| Reading passage |
____
Question

As a spherical raindrop falls, it reaches a layer of dry air and begins to evaporate at a rate that is proportional to its surface area $$\left(S=4 \pi r^{2}\right) .$$ Show that the radius of the raindrop decreases at a constant rate.

Answer

**step1 Understand the Rate of Evaporation**

The problem states that the raindrop evaporates at a rate proportional to its surface area. This means that the amount of water volume the raindrop loses in a certain amount of time is directly related to the size of its outer surface. We can express this by saying that the rate of volume decrease is equal to a constant value multiplied by the surface area.

Rate of Volume Decrease = Constant × Surface Area

**step2 Relate Change in Volume to Change in Radius**

Imagine the raindrop losing a very thin layer from its surface as it evaporates. This lost layer is like a thin spherical shell. The volume of such a thin shell can be found by multiplying the surface area of the drop by the thickness of the layer that evaporated (which is the amount the radius decreased). So, a small decrease in volume is approximately the surface area multiplied by the small decrease in radius.
____
| Data rows |
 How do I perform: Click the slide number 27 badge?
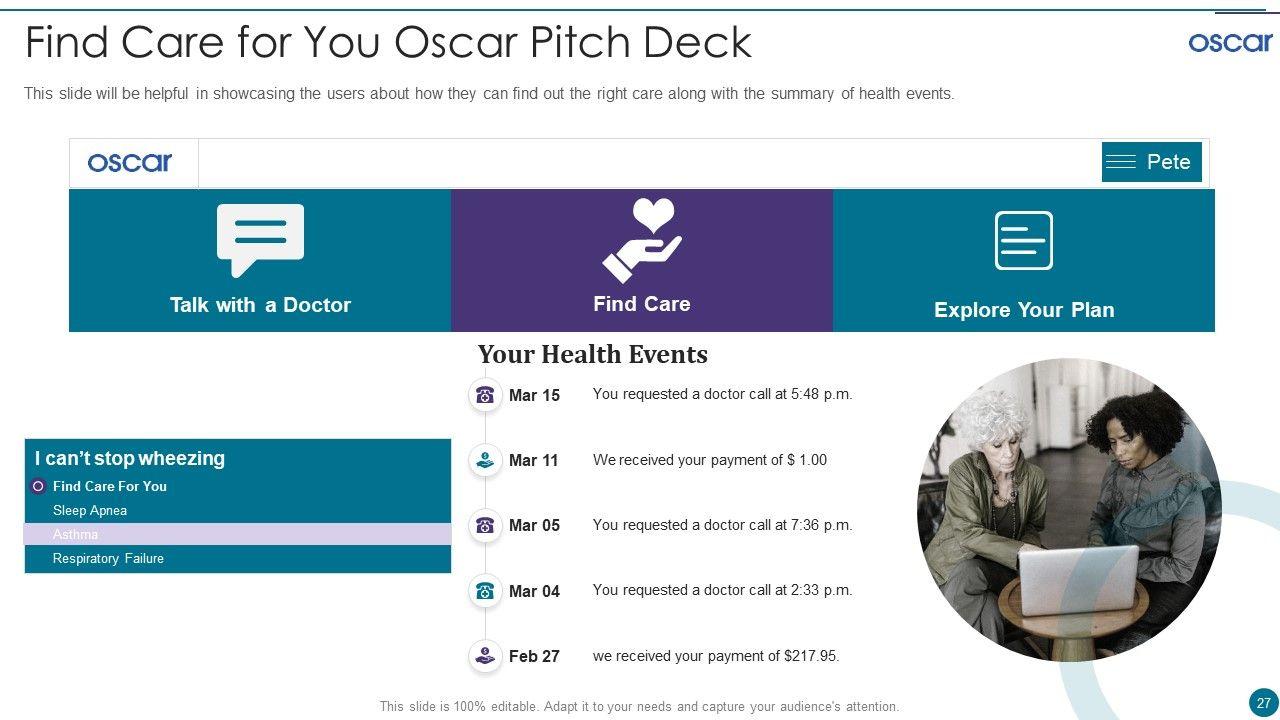tap(1263, 702)
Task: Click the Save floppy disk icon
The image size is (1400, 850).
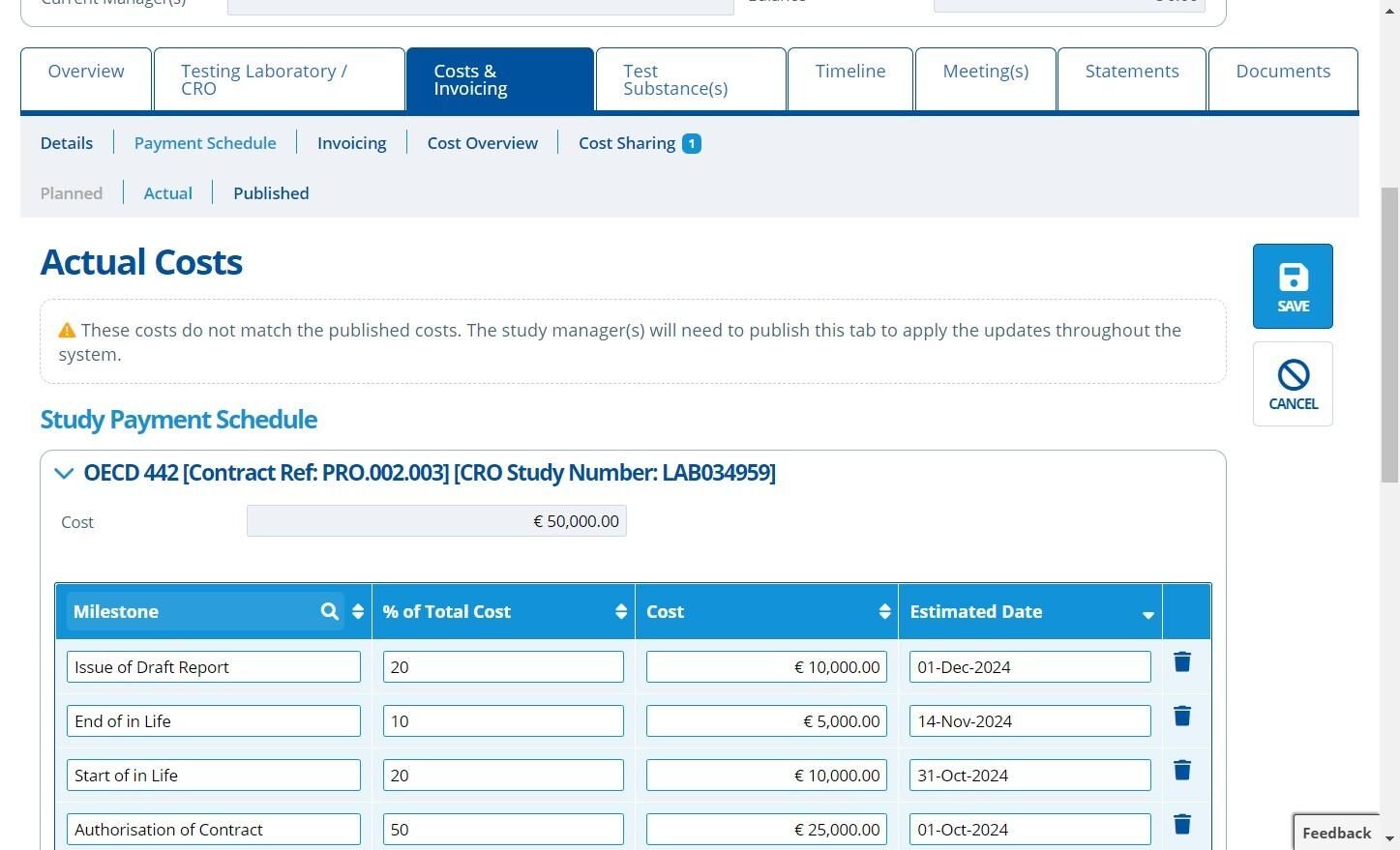Action: (x=1293, y=278)
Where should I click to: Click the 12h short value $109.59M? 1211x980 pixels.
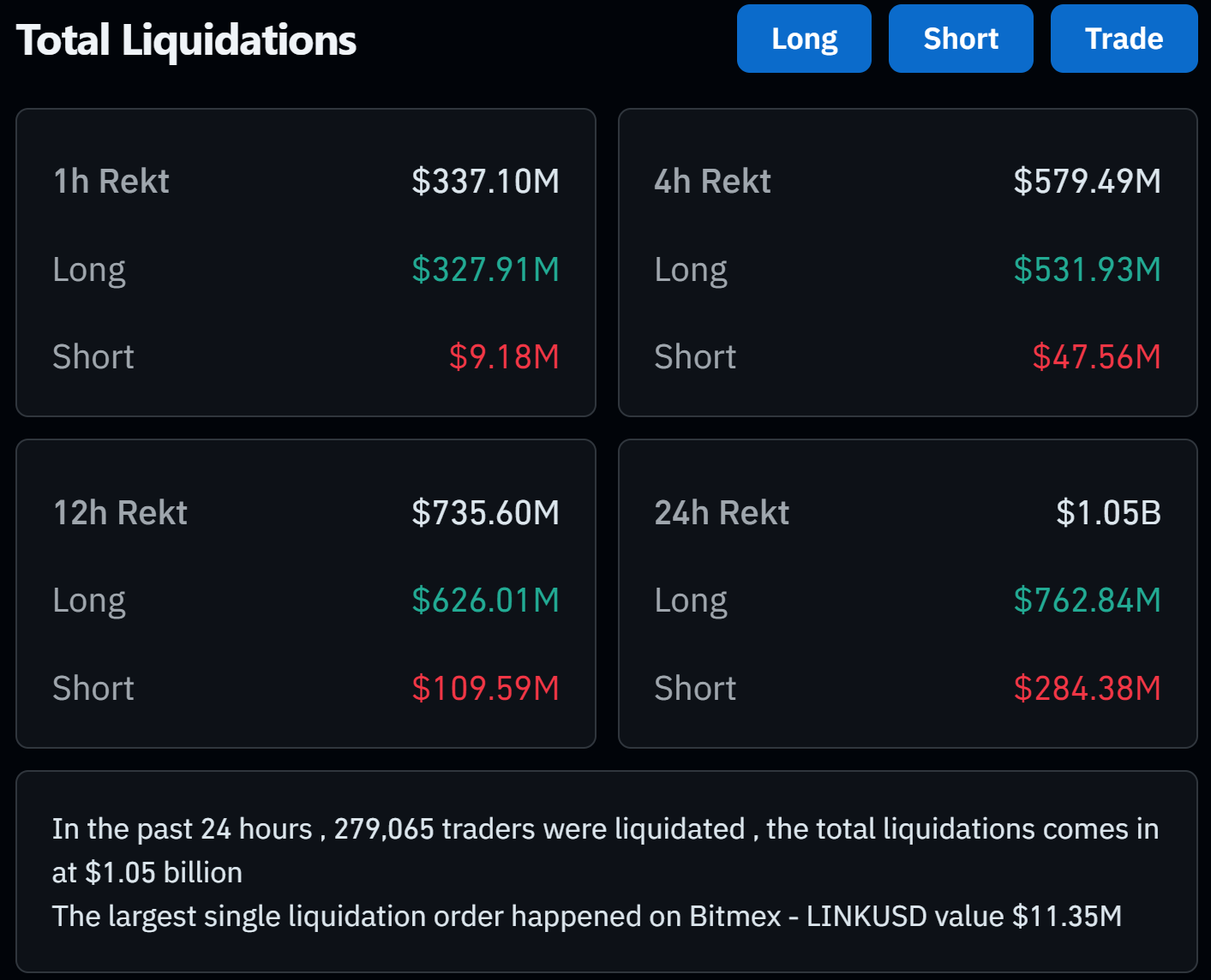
____
| Your goal |
Please answer this from the raindrop evaporation solution: how can the volume of the thin shell lost during evaporation be found? The records were taken from a separate source.

| Exercise result |
By multiplying the surface area of the drop by the thickness of the layer that evaporated.